(DATA RECORDS)
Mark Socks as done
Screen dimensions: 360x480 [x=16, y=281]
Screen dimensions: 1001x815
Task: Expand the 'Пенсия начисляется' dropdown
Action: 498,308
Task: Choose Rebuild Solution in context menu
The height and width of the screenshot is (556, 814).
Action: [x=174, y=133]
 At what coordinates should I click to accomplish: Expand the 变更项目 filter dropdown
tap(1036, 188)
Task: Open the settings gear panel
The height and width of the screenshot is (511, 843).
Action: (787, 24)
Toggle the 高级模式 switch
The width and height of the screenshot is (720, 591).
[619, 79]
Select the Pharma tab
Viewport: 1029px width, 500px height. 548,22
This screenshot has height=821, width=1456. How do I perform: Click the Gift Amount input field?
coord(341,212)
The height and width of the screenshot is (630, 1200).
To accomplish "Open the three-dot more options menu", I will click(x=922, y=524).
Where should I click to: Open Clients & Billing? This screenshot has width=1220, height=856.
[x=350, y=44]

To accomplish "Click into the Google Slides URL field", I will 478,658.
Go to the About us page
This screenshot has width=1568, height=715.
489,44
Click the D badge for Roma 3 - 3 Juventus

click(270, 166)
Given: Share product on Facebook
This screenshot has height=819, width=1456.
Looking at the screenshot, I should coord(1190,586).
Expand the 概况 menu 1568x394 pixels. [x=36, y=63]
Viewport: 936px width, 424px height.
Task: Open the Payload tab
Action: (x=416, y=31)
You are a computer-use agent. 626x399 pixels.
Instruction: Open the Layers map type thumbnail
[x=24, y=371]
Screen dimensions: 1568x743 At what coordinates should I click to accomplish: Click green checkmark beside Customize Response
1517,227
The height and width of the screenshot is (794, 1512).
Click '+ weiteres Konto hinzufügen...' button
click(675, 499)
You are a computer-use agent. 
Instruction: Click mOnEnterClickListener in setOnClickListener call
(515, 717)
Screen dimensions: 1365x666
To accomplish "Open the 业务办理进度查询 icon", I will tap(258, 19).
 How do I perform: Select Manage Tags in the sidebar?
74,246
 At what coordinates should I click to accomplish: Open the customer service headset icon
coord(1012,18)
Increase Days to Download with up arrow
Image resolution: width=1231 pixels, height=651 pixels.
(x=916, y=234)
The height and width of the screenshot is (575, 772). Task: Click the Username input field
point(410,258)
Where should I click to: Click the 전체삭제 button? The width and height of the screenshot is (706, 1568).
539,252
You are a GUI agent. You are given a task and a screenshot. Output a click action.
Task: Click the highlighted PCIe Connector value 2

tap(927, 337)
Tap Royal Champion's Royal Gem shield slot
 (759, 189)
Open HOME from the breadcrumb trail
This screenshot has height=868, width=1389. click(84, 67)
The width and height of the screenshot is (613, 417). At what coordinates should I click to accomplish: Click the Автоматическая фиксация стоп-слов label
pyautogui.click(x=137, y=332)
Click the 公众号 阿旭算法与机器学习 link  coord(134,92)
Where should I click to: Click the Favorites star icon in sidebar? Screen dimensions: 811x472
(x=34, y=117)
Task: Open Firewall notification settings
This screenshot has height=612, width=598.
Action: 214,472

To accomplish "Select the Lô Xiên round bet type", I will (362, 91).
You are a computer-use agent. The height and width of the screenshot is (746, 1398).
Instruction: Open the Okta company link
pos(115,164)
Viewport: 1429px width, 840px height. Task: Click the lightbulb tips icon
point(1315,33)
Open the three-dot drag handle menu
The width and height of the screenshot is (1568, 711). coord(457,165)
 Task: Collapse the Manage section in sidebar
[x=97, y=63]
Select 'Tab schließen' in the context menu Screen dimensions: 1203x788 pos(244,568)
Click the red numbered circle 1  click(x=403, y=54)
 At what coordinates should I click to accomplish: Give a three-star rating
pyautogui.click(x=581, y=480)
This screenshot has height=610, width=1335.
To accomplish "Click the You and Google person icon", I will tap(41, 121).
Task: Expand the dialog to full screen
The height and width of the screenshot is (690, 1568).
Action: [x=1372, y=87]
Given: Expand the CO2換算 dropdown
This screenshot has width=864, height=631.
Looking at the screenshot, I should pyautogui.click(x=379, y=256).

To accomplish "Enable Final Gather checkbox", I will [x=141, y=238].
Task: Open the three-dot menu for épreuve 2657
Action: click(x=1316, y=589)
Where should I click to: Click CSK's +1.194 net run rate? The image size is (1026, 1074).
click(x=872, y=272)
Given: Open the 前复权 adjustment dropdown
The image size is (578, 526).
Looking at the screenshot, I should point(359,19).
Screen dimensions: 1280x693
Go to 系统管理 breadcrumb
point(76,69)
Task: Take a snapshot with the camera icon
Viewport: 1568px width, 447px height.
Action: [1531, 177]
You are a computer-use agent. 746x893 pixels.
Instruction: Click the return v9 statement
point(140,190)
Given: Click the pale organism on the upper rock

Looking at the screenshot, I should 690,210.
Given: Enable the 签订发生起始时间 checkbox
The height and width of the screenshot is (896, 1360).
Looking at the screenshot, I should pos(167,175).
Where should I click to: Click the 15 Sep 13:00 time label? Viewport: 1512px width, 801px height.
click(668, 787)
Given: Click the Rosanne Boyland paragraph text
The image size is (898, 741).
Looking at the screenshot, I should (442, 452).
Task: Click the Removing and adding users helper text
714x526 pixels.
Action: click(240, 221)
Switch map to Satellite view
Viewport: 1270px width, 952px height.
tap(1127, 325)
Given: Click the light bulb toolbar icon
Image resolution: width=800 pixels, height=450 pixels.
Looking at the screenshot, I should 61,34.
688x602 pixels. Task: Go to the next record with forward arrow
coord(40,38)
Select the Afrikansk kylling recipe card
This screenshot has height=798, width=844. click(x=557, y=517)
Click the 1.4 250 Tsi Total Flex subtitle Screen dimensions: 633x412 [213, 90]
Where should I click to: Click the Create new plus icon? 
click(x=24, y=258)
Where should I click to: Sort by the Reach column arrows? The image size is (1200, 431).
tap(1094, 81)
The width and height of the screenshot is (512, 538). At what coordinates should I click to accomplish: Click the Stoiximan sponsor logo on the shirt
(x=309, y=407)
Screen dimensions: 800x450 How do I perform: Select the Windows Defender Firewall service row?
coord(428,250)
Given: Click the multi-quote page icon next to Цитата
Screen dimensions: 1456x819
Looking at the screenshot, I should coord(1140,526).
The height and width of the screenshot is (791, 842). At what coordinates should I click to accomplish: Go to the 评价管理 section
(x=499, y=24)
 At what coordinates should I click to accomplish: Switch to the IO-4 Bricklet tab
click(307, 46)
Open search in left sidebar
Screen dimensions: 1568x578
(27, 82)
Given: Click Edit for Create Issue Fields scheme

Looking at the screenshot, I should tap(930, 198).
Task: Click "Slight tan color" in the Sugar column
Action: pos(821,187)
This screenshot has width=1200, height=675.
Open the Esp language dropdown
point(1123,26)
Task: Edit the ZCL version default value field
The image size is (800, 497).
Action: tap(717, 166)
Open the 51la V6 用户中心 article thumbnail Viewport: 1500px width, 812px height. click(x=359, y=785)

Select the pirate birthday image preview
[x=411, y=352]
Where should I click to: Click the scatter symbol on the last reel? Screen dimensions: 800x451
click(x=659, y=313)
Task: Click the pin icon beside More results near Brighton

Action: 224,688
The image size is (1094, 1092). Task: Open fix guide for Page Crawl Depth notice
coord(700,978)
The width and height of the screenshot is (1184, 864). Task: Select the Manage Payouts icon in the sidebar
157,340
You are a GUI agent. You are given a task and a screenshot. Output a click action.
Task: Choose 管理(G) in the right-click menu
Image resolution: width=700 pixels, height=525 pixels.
(End DATA RECORDS)
* [HOW TO COMPLETE THIS TASK]: Everything above from the line containing "Click the red" through the line containing "Task: Click the Removing" must be copied exactly. Nothing outside that range belongs in the answer.

* [OUTPUT FOR THIS TASK]:
Click the red numbered circle 1  click(x=403, y=54)
 At what coordinates should I click to accomplish: Give a three-star rating
pyautogui.click(x=581, y=480)
This screenshot has height=610, width=1335.
To accomplish "Click the You and Google person icon", I will tap(41, 121).
Task: Expand the dialog to full screen
The height and width of the screenshot is (690, 1568).
Action: [x=1372, y=87]
Given: Expand the CO2換算 dropdown
This screenshot has width=864, height=631.
Looking at the screenshot, I should pyautogui.click(x=379, y=256).

To accomplish "Enable Final Gather checkbox", I will [x=141, y=238].
Task: Open the three-dot menu for épreuve 2657
Action: click(x=1316, y=589)
Where should I click to: Click CSK's +1.194 net run rate? The image size is (1026, 1074).
click(x=872, y=272)
Given: Open the 前复权 adjustment dropdown
The image size is (578, 526).
Looking at the screenshot, I should point(359,19).
Screen dimensions: 1280x693
Go to 系统管理 breadcrumb
point(76,69)
Task: Take a snapshot with the camera icon
Viewport: 1568px width, 447px height.
Action: [1531, 177]
You are a computer-use agent. 746x893 pixels.
Instruction: Click the return v9 statement
point(140,190)
Given: Click the pale organism on the upper rock

Looking at the screenshot, I should 690,210.
Given: Enable the 签订发生起始时间 checkbox
The height and width of the screenshot is (896, 1360).
Looking at the screenshot, I should pos(167,175).
Where should I click to: Click the 15 Sep 13:00 time label? Viewport: 1512px width, 801px height.
click(668, 787)
Given: Click the Rosanne Boyland paragraph text
The image size is (898, 741).
Looking at the screenshot, I should (442, 452).
Task: Click the Removing and adding users helper text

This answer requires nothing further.